The many Godot productions have included quite a few ultra-timely ones that took advantage of the play's universal story about outliers isolated in a corner of the rest of the world, hoping against hope that a savior will indeed show up and take them to a brighter, less hostile place.
Obviously, African-Americans are all too familiar with this sense of isolation and hostility from the more powerful population. And so, a Godot with an African-American cast is not new. One of the bravest examples of this was the Classic Theater of Harlem's production set in the aftermath of Hurricane Katrina. Instead of a desolate patch of land with a single tree, its two bedraggled leads are desperately hoping to be rescued from the rooftop of a building in their flooded ghetto neighborhood. (For more about that production read the Curtainup review here. For reviews of some other productions reviewed by CurtainUp, type Godot into the enhanced by Google search box).
The play's themes have continued to gain significance over the years. What's more, its characters became known beyond the more elite cultural landscape of the theater which resulted in spoofs at TV's Sesame Street and in the Doonesbry comic strip.
No matter how ground-breaking the casting and shifts in thematic focus, it's always been Vladimir and Estragon who ruminate on their plight, and the mysterious Pozzo and Lucky who pass by and stay for a visit. Not so Pass Over.
While playwright Antoinette Nwandu is certainly indebted to Beckett, Pass Over is not a new Waiting For Godot production that she dared to rename. Beckett's script and characters are her inspirational source. But clever and theatrical as the use of Becketian biblical and absurdist flavored storytelling is the accounts of black men being mistreated and even killed are what triggered her vision for her own Godotesque tragi-comedy.

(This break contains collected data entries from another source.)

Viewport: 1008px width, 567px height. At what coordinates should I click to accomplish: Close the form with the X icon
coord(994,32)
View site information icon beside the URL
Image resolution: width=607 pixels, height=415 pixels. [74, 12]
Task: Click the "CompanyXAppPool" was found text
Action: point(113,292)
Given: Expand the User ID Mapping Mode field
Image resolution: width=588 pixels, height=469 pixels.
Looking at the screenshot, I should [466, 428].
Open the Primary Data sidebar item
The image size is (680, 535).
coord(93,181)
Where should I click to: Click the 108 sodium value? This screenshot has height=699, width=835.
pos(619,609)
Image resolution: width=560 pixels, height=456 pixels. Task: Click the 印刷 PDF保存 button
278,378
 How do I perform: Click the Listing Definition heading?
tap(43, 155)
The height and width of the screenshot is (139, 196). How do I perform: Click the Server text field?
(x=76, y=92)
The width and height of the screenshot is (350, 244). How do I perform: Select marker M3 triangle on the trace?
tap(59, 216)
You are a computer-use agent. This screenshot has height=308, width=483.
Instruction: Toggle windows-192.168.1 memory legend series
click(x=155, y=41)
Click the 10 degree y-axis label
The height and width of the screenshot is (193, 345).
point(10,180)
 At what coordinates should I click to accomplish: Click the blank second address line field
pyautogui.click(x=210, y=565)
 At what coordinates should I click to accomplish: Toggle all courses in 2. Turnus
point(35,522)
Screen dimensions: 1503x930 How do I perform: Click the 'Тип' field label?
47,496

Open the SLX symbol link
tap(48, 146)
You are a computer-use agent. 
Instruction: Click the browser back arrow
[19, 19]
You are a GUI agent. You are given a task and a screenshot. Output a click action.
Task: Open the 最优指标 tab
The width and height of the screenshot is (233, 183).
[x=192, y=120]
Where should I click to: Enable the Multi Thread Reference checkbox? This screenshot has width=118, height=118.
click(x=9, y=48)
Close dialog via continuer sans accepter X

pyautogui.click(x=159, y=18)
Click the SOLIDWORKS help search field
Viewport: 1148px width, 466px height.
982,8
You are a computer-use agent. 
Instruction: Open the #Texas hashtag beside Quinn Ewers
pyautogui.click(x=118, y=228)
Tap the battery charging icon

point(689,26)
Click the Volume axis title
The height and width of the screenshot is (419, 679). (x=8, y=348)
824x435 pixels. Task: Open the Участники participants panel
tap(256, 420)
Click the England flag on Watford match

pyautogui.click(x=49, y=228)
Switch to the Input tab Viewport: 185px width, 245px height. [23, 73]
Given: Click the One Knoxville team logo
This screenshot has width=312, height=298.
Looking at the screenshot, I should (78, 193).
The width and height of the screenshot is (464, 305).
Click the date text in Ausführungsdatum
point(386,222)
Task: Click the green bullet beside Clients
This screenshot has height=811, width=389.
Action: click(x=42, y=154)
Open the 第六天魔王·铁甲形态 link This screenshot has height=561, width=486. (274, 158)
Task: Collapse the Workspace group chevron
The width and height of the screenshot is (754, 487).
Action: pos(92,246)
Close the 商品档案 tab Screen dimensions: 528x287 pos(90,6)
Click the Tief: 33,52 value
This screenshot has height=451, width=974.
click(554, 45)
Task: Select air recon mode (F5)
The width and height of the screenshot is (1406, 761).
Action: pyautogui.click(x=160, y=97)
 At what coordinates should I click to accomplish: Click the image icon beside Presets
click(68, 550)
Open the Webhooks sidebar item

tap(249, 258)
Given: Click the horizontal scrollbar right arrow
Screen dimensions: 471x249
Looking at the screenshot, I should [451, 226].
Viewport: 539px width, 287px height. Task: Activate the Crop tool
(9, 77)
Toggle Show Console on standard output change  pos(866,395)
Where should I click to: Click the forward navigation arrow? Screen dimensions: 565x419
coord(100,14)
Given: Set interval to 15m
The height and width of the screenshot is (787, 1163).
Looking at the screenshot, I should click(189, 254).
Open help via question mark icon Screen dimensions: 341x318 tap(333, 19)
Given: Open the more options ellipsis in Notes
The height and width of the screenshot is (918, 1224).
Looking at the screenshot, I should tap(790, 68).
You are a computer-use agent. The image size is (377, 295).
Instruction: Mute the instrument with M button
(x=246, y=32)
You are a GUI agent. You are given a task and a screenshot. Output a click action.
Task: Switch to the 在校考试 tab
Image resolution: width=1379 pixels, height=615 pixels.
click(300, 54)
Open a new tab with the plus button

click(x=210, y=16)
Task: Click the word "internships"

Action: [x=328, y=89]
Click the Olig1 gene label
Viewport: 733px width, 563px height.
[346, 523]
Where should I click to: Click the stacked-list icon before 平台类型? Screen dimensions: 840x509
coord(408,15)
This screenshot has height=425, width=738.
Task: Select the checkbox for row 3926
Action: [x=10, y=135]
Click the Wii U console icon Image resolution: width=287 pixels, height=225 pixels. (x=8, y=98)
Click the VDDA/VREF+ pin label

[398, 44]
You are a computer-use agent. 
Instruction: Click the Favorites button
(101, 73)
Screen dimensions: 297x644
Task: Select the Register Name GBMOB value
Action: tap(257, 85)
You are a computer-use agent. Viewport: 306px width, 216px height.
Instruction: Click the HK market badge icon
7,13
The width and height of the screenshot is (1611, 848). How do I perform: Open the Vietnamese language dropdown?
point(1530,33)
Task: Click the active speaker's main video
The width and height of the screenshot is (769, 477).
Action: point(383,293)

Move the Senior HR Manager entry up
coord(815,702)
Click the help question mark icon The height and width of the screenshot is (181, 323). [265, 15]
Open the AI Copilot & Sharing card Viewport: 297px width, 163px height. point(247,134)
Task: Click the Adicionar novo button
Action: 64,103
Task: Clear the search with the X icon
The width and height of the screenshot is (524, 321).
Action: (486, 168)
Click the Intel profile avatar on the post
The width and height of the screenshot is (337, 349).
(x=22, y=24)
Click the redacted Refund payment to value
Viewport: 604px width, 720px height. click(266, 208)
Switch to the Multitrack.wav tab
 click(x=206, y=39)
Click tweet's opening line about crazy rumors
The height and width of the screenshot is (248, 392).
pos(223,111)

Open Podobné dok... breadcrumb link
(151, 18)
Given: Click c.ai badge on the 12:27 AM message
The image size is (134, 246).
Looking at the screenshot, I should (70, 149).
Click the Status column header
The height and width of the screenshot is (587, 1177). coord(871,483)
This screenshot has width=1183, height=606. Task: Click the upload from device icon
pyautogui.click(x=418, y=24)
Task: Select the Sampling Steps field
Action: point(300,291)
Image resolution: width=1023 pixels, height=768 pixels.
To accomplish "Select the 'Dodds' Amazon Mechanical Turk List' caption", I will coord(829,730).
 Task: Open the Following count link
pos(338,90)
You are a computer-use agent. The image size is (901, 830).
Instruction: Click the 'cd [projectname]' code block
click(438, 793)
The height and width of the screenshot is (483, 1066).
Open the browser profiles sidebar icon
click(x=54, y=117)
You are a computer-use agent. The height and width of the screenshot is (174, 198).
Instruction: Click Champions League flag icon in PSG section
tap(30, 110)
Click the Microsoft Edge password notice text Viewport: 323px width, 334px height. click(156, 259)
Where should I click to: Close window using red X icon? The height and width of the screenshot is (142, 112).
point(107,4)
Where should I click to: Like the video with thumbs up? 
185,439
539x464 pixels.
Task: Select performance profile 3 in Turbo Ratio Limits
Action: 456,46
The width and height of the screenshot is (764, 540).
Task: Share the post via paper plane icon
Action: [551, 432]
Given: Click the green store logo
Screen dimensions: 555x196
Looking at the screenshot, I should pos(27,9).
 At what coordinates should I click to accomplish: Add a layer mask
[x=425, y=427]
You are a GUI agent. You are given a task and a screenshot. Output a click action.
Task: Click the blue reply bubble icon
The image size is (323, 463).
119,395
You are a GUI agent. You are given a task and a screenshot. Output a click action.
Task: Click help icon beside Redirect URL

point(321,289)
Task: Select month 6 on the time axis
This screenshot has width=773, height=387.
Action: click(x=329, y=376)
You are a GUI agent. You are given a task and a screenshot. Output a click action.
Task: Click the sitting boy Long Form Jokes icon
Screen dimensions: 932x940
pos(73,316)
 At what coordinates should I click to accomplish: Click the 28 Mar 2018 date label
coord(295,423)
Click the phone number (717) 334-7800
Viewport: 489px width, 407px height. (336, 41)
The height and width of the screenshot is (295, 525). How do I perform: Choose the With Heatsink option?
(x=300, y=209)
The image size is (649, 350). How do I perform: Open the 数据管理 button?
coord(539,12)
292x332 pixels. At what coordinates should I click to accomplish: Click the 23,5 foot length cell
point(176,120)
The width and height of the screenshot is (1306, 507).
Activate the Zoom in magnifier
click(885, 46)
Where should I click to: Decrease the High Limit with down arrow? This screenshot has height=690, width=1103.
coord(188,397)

Beckett's scared and angry, yet hopeful and playful tramps are now two young African-American men, Moses (Jon Michael Hill) and Kitch (Julian Parker). Their home is an eerily deserted urban street corner and the tree of the source work's only prop is now a street lamp. Nwandu's heirs to Vladimir and Escagon still go through their daily wishful thinking routines, but their conversations are now in the ungrammatical lingo of the urban ghetto. In the two days we spend with them, Nwandu turns their homeless present into the latest phase of people of color's entrapment in a society that still hasn't shed its racist roots.
Lee filmed Pass Over when it was still in its premiere production at Chicago's Steppenwolf Theater. True to his skill with the camera, he made it an immersive record of the play's impact on its audience. He begins with images of people headed for the theater and later captures their reactions to some scenes while positioned in back of the stage.
Since the play's two subsequent productions at Lincoln Center's Claire Towe Theater and Broadway's August Wilson Theatre all had different endings, the movie now at Amazon Prime is also a confirmation of this play's special fluidity — a fluidity that drastically changed our lives and attitudes in just the short time between productions, as well as the feeling with which the playwright wanted to leave its current audience.
The physical set-up and plot was in place in Chicago, so the movie stands on its own as a great opportunity to see a play already in good enough shape to be worth seeing. Jon Michael Hill and Julian Parker are already terrific enough to understand why they're continuing to portray Moses and Kitch. It's with the other two charscters that Nwandu cut the cord with Beckett's playbook Instead of Pozzo arriving with his slave Lucky, we now have an apparently friendly man called Mister (Ryan Hallahan) arriving several times by himself. Ossifer (Blake DeLong) is a more ominous version of Lucky and also arrives separately.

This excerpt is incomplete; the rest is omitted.